Par Jean Tele Udimba

L’Europe hésite, calcule et retient ses coups. Alors que Washington, Pékin et Moscou imposent un ordre mondial dicté par le rapport de force direct et les accords de circonstance — la diplomatie transactionnelle —, l’Union européenne (UE) donne encore l’impression de traîner les pieds.
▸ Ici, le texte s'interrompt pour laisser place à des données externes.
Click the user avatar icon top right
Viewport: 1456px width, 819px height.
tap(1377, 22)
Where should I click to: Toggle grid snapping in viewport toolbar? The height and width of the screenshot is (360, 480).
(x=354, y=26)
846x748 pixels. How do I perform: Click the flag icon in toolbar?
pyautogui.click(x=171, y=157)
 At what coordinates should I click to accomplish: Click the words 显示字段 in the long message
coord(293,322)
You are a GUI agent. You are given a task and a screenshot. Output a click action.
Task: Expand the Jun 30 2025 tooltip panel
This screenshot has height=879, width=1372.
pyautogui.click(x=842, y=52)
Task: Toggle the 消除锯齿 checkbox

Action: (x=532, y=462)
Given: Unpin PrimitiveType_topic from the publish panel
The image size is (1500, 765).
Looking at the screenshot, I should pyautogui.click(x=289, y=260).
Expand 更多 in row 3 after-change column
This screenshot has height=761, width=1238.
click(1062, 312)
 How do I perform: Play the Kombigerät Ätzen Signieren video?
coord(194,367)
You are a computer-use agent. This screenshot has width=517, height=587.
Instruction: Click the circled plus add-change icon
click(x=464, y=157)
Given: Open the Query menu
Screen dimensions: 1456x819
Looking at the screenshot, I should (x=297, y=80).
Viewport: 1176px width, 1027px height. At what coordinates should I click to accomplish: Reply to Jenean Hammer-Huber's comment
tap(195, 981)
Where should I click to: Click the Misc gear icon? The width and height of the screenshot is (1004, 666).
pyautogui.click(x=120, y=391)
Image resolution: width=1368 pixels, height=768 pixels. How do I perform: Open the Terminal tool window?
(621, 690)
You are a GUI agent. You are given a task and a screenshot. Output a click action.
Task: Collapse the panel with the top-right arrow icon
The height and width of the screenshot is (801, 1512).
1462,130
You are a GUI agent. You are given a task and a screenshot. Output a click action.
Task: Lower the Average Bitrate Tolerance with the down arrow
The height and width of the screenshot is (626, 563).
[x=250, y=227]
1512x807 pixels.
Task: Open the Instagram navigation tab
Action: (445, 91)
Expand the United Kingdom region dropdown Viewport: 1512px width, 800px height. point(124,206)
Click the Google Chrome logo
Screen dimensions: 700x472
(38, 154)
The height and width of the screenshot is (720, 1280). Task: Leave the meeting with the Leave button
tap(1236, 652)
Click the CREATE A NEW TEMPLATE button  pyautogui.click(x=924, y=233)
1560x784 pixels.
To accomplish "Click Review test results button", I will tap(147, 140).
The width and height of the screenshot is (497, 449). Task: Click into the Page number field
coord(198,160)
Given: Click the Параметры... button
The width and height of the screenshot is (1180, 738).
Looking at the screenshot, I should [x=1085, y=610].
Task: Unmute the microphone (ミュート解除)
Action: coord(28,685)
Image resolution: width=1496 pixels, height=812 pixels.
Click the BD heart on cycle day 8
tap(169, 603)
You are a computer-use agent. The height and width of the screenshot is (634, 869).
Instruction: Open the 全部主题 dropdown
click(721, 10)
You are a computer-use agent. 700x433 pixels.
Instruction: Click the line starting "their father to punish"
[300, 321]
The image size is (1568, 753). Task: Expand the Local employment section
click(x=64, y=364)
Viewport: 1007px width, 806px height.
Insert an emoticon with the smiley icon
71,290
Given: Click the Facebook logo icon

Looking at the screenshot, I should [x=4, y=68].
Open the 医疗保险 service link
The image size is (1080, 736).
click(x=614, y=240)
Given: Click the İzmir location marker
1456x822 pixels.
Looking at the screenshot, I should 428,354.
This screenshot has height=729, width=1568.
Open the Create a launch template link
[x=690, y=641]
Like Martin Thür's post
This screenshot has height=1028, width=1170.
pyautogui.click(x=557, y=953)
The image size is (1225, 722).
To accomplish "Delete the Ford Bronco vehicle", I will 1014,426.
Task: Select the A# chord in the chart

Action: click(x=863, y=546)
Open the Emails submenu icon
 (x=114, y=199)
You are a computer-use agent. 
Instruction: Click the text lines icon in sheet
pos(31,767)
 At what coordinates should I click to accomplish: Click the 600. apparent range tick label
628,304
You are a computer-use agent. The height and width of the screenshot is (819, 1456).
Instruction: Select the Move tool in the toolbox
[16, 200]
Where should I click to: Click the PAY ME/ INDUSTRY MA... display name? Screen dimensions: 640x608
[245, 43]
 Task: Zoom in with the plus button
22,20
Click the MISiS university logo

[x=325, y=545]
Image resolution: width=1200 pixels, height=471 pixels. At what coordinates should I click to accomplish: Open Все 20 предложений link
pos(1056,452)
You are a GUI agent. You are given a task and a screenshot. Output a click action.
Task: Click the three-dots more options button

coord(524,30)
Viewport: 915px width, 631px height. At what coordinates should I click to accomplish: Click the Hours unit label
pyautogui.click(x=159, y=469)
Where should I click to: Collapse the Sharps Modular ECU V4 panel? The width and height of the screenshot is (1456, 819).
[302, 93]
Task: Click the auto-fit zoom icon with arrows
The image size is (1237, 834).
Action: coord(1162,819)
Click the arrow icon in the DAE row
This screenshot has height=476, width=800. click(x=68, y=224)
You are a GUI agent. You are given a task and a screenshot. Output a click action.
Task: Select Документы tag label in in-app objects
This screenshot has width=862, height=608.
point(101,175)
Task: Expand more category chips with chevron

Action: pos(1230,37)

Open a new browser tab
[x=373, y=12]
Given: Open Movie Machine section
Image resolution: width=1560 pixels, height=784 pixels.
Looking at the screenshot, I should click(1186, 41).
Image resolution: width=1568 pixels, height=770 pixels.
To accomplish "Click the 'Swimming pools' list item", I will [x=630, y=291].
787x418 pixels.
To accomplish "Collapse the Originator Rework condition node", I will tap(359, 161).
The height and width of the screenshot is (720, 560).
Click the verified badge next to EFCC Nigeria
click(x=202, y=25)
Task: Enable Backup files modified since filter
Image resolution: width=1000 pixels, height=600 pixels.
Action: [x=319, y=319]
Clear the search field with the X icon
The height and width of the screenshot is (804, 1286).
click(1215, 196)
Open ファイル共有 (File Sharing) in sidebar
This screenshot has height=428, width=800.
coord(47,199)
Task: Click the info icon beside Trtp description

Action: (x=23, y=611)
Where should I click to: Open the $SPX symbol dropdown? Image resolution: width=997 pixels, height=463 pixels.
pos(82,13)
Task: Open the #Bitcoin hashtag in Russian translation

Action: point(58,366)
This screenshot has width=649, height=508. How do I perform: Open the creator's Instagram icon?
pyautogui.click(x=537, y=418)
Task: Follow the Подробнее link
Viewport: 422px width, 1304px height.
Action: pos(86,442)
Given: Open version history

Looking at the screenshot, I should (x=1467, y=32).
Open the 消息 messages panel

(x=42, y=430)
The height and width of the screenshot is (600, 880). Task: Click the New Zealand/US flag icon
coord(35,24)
Habituée auconfort du droit international et du multilatéralisme, Bruxelles découvre tardivement que dans un monde de prédateurs géopolitiques, les valeurs ne suffisent plus à garantir la sécurité.

Cette lenteur à embrasser le pragmatisme transactionnel n’est pas un simple choix politique, mais le produit d’un logiciel institutionnel obsolète face au cynisme du XXIe siècle.

Le piège de l’idéalisme juridique

L’ADN de l’Union européenne est fondamentalement juridique et normatif. Conçue pour pacifier un continent par le marché et la règle de droit, l’UE peine à projeter une puissance brute. Quand Donald Trump ou Xi Jinping proposentdes deals bilatéraux immédiats (« tu m’achètes du gaz, je protège tes frontières »), l’Europe répond par des traités de libre-échange globaux, longs à négocier et assortis de clauses environnementales ou de droits de l’homme.

Ce décalage temporel et philosophique désavantage Bruxelles. La diplomatie transactionnelle exige de la rapidité, du secret et une capacité à échanger des jetons de puissance (technologie, armement, accès au marché) sans s’encombrer de leçons de morale.

Les trois boulets de l’Europe

Trois facteurs structurels expliquent pourquoi l’Europe reste à la traîne de cette tendance mondiale :

La paralysie de l’unanimité : Négocier un « deal » transactionnel exige un décideur unique. À Bruxelles, la politique étrangère requiert le consensus des 27 États membres. Les intérêts divergents de Berlin, Paris ou Budapest transforment chaque décision en un compromis stérile et tardif.

L’illusion du parapluie américain : En déléguant sa sécurité à l’OTAN pendant des décennies, l’Europe s’est privée des leviers de la diplomatie transactionnelle. Sans armée intégrée ni diplomatie de défense commune, elle n’a pas de « monnaie d’échange » militaire à offrir sur l’échiquier mondial.

La fragmentation des intérêts économiques : Face à la Chine, l’Allemagne protège son industrie automobile, la France défend son luxe et l’Italie ses infrastructures. Faute d’un front uni, les puissances étrangères appliquent la stratégie du « diviser pour régner », transformant l’UE en cible plutôt qu’en négociateur.

Le réveil forcé du réalisme

Pourtant, le principe de réalité commence à fissurer le dogme européen. Sous la pression des crises successives, l’UE développe, presque malgré elle, ses propres réflexes transactionnels.

Le virage est particulièrement visible sur la question migratoire. Les accords financiers conclus avec la Turquie, la Tunisie ou l’Égypte démontrent que Bruxelles sait désormais signer des chèques en échange d’un contrôle strict des frontières, fermant les yeux sur le bilan démocratique de ses partenaires. C’est l’expression pure de la diplomatie transactionnelle : un intérêt immédiat, un prix, un service rendu.

De même, en matière commerciale, l’Europe déploie une panoplie d’instruments défensifs. Des taxes sur les véhicules électriques chinois aux mécanismes de réciprocité dans les marchés publics, l’UE apprend à parler le langage de la rétorsion. Elle ne cherche plus seulement à séduire par ses normes, mais à contraindre par son marché.

Devenir un joueur ou rester le terrain de jeu

L’Europe n’a plus le choix de son logiciel. Si elle refuse la diplomatie transactionnelle par pur principe éthique, elle s’expose à devenir la variable d’ajustement des deals conclus entre Washington et Pékin. Le défi des prochaines années ne sera pas de renier ses valeurs, mais d’accepter que la puissance est le seul bouclier capable de les protéger. L’Europe doit apprendre à faire des affaires sans perdre son âme, sous peine de n’être plus qu’un simple spectateur de l’histoire qui s’écrit sans elle.